Ding ding ding, this is the correct answer. Something you have a vested
interest in will always be infinitely easier to learn than some random thing
someone else (who likely _is_ interested in it) suggests because they said it
was easy.

For example, while not exactly a “super simple” topic, at work part of my
responsibilities include maintaining/developing ETL jobs for copying data from
a few data warehouses to local app dbs. I absolutely dread anytime I have to
spend any amount of time working on these, I find it boring, the software
terrible, the problems tedious. And, I’m certain if I spent a fair amount of
time really learning the technologies/patterns/etc, it wouldn’t be nearly as
much of a chore. And, given I’m not working with google level terabytes of
data, only a few 100 or so gigs, the scope of what I’d have to learn likely
isn’t terribly difficult. The problem is though, I have absolutely no interest
in doing so, I only work on them because I inherited them, and if I were to
need to do the same thing from scratch, I’d likely try something other than
“enterprise” ETL frameworks, or more realistically try my damndest to find
someone that actually likes doing this kind of thing so then I don’t have to
worry about it.

Contrasted to about a little over a year ago, I got super interested in CI/CD
and containerization technologies. I started having no experience with CI,
Docker, and really only having deployed things to heroku. However, I was
fairly quickly able to get up to speed with the basics of the technologies,
and then a short time after that I became the “Docker & CI” guy at work, I
found that I was able to quickly and (hopefully) competently answer almost any
question/issue coworkers were encountering.
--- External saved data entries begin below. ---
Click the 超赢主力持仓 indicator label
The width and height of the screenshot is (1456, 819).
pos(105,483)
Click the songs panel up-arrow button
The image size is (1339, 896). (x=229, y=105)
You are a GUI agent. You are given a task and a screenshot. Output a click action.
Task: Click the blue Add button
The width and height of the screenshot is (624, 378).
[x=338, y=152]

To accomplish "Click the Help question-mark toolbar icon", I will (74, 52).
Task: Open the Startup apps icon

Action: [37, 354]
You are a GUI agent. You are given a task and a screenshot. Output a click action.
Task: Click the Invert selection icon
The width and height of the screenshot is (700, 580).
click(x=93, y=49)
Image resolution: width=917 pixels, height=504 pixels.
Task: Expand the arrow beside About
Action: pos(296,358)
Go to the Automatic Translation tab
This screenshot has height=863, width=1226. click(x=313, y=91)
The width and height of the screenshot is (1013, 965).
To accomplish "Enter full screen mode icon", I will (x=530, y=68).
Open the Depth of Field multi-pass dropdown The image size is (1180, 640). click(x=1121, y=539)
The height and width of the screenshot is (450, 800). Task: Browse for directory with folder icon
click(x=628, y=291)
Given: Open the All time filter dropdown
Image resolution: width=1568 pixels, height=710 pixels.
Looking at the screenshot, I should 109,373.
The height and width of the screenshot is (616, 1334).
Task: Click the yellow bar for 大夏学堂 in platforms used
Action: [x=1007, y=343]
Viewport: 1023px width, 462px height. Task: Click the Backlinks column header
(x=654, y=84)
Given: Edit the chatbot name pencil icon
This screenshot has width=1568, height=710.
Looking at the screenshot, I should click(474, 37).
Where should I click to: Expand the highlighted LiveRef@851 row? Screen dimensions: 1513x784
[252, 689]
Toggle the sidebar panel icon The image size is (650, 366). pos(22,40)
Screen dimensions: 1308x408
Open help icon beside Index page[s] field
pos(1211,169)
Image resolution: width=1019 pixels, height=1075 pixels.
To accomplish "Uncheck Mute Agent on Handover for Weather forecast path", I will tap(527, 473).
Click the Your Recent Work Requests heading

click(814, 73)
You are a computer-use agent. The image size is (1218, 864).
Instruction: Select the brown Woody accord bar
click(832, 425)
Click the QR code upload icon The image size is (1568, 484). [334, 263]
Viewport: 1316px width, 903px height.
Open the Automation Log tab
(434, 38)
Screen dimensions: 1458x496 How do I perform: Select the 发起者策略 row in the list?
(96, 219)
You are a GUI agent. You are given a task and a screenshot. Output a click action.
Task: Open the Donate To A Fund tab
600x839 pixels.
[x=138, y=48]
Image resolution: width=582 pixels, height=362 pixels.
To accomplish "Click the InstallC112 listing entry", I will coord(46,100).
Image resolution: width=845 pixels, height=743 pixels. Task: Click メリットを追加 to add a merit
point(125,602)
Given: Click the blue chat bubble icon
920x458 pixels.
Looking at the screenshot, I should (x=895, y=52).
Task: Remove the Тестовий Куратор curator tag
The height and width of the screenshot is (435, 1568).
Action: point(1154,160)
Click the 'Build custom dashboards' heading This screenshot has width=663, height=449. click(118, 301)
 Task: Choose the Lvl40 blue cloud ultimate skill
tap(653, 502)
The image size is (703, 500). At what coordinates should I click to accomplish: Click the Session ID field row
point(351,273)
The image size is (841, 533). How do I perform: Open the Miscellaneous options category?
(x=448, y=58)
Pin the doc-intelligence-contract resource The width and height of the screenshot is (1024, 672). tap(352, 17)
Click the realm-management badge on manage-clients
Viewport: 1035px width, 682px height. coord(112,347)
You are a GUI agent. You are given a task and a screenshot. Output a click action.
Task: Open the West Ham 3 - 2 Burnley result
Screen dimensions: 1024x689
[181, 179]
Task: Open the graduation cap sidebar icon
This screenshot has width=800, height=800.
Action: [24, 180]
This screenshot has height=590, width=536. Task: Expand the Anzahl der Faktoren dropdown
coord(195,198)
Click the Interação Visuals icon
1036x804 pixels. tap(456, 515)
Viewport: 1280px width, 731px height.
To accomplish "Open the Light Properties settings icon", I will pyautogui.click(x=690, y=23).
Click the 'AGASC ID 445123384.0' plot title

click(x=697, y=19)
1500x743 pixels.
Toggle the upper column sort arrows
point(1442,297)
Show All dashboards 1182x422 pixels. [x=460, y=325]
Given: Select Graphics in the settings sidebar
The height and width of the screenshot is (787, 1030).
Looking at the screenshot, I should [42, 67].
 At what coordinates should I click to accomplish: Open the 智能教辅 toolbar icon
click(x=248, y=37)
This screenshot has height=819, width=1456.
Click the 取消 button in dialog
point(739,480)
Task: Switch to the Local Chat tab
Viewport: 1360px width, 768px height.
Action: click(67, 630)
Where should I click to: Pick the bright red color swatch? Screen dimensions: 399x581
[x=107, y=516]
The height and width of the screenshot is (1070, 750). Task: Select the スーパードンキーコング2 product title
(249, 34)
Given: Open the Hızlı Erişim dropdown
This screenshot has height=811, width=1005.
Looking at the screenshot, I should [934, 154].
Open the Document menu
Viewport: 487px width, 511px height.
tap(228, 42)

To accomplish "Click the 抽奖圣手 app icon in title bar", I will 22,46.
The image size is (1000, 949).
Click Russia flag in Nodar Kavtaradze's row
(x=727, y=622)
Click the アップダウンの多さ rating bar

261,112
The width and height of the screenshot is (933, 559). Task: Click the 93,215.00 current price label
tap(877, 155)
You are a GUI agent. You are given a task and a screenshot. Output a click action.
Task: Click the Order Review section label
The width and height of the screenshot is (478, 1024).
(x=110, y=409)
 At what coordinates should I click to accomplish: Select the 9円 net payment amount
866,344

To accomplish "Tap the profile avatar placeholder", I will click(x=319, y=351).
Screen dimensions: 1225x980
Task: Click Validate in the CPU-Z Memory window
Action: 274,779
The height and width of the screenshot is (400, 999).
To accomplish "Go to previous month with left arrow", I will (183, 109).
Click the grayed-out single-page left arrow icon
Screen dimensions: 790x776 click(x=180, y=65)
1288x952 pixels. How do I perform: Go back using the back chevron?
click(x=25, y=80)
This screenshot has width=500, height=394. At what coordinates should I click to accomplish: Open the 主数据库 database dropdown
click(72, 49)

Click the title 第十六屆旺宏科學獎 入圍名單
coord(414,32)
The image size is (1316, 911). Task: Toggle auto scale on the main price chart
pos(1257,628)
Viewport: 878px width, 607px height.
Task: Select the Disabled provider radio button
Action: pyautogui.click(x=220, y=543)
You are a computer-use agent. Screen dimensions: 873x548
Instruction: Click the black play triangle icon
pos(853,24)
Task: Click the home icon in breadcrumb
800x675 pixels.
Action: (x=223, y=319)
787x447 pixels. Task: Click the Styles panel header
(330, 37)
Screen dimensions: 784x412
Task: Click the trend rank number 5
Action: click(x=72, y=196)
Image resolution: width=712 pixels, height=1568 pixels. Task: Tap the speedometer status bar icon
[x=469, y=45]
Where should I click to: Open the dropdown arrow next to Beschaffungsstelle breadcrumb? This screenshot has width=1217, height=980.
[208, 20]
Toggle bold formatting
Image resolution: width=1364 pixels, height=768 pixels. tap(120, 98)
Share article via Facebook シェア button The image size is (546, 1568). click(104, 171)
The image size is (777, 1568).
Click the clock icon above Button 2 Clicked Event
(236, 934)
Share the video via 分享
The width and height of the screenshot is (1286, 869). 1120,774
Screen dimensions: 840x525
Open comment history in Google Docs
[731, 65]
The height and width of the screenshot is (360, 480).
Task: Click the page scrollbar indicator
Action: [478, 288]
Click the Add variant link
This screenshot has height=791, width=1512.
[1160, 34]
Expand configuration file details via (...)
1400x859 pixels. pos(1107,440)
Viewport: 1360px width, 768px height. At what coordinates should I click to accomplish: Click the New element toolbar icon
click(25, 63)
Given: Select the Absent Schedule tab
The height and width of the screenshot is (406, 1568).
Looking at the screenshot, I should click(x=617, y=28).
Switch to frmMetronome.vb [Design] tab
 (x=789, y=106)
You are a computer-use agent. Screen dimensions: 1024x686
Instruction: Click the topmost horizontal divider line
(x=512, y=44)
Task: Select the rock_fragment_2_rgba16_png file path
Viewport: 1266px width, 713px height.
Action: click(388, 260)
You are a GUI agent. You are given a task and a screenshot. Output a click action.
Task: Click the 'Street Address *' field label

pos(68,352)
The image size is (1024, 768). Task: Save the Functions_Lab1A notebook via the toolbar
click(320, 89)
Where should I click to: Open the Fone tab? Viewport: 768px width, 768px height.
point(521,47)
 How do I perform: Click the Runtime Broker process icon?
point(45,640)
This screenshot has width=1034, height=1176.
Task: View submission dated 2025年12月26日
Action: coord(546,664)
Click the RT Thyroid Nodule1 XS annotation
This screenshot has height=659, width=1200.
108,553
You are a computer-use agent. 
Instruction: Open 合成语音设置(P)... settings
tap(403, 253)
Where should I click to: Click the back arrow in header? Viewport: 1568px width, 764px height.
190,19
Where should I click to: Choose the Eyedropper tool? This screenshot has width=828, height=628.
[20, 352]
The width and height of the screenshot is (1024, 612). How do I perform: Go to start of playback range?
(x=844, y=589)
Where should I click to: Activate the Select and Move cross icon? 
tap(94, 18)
I now spend a fair amount of time
configuring CI and containerizing older apps in our portfolio just because I
thought it was fun/interesting to do, which provided me with even more
opportunities to learn and find gaps in my knowledge. But, to some others,
spending any amount of time configuring CI, fighting with a legacy codebase to
get it’s test suite to run in a containerized/CI environment , and building
security scanning practices likely sounds absolutely dreadful, tedious, or a
waste of time.

So, whatever you have an actual interest in learning completely will be the
easiest, whether that be Machine Learning, full blown functional programming
in Haskell, enterprise Java OOP, application architecture, compiler/language
development, or even something as deceptively “simple” as building CLI
tooling. Anything someone advertises to you as “easiest to learn” is something
that person themselves are interested in, which is why to them it was easy,
but if you don’t give a shit about it, it likely will be a chore and far from
the “easiest”.

------
rudolph9
Boolean logic. It’s applicable to every day programming and foundational to
software in general.

------
cimmanom
HTML